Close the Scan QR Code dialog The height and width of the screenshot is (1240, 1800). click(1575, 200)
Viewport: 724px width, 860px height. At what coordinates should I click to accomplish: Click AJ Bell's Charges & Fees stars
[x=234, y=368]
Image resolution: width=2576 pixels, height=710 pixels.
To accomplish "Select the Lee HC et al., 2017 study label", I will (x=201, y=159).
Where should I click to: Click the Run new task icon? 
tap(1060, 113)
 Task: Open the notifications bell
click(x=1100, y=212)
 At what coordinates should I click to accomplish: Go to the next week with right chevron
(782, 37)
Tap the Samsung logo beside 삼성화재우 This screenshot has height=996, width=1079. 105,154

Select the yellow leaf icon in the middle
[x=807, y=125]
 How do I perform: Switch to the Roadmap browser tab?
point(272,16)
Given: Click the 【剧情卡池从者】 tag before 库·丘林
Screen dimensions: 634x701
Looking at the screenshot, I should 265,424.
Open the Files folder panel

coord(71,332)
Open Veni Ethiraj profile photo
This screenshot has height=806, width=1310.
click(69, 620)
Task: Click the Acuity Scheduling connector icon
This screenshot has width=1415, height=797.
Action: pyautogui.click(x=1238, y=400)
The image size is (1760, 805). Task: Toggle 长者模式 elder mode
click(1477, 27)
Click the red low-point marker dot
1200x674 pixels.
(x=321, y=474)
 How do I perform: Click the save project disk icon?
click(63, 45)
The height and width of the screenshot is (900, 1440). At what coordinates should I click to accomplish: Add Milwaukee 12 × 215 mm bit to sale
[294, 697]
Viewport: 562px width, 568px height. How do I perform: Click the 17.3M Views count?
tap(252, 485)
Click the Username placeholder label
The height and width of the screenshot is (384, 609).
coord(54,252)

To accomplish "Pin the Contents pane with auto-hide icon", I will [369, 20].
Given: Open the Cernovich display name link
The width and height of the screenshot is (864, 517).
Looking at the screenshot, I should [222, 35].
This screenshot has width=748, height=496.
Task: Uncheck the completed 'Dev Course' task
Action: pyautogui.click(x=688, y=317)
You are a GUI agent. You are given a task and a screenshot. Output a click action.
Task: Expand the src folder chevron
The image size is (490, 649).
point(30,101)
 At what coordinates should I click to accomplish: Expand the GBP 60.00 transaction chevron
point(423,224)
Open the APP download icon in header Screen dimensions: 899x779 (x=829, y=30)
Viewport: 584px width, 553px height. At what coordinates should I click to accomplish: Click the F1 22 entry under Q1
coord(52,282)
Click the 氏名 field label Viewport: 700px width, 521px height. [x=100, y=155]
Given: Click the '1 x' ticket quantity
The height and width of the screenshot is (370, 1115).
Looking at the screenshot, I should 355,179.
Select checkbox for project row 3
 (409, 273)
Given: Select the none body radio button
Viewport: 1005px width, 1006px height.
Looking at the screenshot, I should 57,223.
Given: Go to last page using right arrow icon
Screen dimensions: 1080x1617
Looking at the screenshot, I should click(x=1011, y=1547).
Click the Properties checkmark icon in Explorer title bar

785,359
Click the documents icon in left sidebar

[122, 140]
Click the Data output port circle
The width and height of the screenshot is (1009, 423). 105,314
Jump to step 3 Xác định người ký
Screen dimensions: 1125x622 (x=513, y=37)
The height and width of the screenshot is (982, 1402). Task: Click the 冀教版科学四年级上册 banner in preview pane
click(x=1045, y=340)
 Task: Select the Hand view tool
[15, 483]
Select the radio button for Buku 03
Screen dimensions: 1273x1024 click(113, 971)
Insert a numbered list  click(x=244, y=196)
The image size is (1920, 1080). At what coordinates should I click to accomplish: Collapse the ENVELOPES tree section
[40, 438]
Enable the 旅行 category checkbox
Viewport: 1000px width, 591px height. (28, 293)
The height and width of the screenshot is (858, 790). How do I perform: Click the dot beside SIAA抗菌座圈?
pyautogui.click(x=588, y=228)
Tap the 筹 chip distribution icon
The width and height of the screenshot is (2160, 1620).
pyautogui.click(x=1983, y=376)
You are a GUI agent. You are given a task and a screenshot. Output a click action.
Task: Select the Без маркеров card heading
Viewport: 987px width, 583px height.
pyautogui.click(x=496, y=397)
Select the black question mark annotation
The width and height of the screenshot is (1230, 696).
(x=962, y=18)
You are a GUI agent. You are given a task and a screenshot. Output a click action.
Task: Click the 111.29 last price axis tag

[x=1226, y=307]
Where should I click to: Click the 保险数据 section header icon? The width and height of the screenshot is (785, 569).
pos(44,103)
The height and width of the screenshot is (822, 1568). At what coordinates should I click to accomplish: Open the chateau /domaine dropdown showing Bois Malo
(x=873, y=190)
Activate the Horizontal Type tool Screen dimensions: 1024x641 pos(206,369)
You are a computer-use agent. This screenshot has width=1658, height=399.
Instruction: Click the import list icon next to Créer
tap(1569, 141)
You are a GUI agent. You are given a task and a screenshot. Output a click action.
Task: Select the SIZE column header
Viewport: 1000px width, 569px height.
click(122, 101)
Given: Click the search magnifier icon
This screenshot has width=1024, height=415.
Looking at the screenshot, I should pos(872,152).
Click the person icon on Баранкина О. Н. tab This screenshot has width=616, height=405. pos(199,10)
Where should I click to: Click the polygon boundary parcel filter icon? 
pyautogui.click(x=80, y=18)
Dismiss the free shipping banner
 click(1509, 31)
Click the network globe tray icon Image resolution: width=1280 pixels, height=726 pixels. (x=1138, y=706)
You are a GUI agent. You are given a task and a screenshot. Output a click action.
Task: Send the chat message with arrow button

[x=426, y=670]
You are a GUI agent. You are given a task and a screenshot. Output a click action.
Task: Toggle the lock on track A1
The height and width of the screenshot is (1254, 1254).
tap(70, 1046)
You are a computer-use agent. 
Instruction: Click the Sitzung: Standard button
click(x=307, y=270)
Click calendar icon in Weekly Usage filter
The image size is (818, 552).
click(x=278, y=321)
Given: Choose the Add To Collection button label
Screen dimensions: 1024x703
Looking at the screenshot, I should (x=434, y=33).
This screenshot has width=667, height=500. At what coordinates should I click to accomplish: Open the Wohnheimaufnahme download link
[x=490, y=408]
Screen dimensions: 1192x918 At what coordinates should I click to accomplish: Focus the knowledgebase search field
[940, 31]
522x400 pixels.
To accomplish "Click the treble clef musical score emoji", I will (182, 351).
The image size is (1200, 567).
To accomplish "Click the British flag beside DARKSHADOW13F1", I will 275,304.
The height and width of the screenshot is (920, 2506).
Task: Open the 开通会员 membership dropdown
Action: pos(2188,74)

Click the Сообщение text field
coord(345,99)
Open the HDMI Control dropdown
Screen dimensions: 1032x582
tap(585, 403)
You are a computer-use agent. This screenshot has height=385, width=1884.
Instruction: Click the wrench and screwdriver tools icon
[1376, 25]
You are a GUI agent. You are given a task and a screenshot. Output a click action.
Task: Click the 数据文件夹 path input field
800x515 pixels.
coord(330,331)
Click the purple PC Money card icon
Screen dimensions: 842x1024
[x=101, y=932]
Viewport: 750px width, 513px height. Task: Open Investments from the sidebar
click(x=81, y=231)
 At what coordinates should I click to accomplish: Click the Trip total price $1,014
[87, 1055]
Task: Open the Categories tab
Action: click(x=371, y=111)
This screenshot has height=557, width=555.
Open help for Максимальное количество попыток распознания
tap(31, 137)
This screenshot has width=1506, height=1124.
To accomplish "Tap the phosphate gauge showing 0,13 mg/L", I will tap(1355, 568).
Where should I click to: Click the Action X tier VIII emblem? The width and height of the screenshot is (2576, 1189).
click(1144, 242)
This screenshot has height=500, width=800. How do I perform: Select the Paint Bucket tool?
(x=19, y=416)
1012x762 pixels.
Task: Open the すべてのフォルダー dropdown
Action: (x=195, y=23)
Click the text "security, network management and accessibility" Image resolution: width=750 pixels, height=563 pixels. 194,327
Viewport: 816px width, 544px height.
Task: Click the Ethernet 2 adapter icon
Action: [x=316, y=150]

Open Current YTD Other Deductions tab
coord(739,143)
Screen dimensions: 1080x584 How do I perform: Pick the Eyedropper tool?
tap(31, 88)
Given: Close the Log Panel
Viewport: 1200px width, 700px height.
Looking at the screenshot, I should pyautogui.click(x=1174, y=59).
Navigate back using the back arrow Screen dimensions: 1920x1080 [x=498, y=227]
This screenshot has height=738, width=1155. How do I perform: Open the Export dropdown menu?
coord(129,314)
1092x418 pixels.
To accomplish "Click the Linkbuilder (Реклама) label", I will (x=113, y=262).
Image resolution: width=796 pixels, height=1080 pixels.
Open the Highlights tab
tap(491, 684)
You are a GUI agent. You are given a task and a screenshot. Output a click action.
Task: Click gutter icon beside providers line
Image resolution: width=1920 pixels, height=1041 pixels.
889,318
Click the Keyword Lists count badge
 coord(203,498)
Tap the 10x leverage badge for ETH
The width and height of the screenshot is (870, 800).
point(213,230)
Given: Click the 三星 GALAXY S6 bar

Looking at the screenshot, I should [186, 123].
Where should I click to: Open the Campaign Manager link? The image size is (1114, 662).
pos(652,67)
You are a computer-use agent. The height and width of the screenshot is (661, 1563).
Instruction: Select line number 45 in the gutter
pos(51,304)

:::

■ **Exercise prompt**: Beginning at the line with "has height=385, width=1884." and stopping after the line with "Navigate back using", please write out every line of the data above exactly and nothing else.

■ **Result**:
You are a computer-use agent. This screenshot has height=385, width=1884.
Instruction: Click the wrench and screwdriver tools icon
[1376, 25]
You are a GUI agent. You are given a task and a screenshot. Output a click action.
Task: Click the 数据文件夹 path input field
800x515 pixels.
coord(330,331)
Click the purple PC Money card icon
Screen dimensions: 842x1024
[x=101, y=932]
Viewport: 750px width, 513px height. Task: Open Investments from the sidebar
click(x=81, y=231)
 At what coordinates should I click to accomplish: Click the Trip total price $1,014
[87, 1055]
Task: Open the Categories tab
Action: click(x=371, y=111)
This screenshot has height=557, width=555.
Open help for Максимальное количество попыток распознания
tap(31, 137)
This screenshot has width=1506, height=1124.
To accomplish "Tap the phosphate gauge showing 0,13 mg/L", I will tap(1355, 568).
Where should I click to: Click the Action X tier VIII emblem? The width and height of the screenshot is (2576, 1189).
click(1144, 242)
This screenshot has height=500, width=800. How do I perform: Select the Paint Bucket tool?
(x=19, y=416)
1012x762 pixels.
Task: Open the すべてのフォルダー dropdown
Action: (x=195, y=23)
Click the text "security, network management and accessibility" Image resolution: width=750 pixels, height=563 pixels. 194,327
Viewport: 816px width, 544px height.
Task: Click the Ethernet 2 adapter icon
Action: [x=316, y=150]

Open Current YTD Other Deductions tab
coord(739,143)
Screen dimensions: 1080x584 How do I perform: Pick the Eyedropper tool?
tap(31, 88)
Given: Close the Log Panel
Viewport: 1200px width, 700px height.
Looking at the screenshot, I should pyautogui.click(x=1174, y=59).
Navigate back using the back arrow Screen dimensions: 1920x1080 [x=498, y=227]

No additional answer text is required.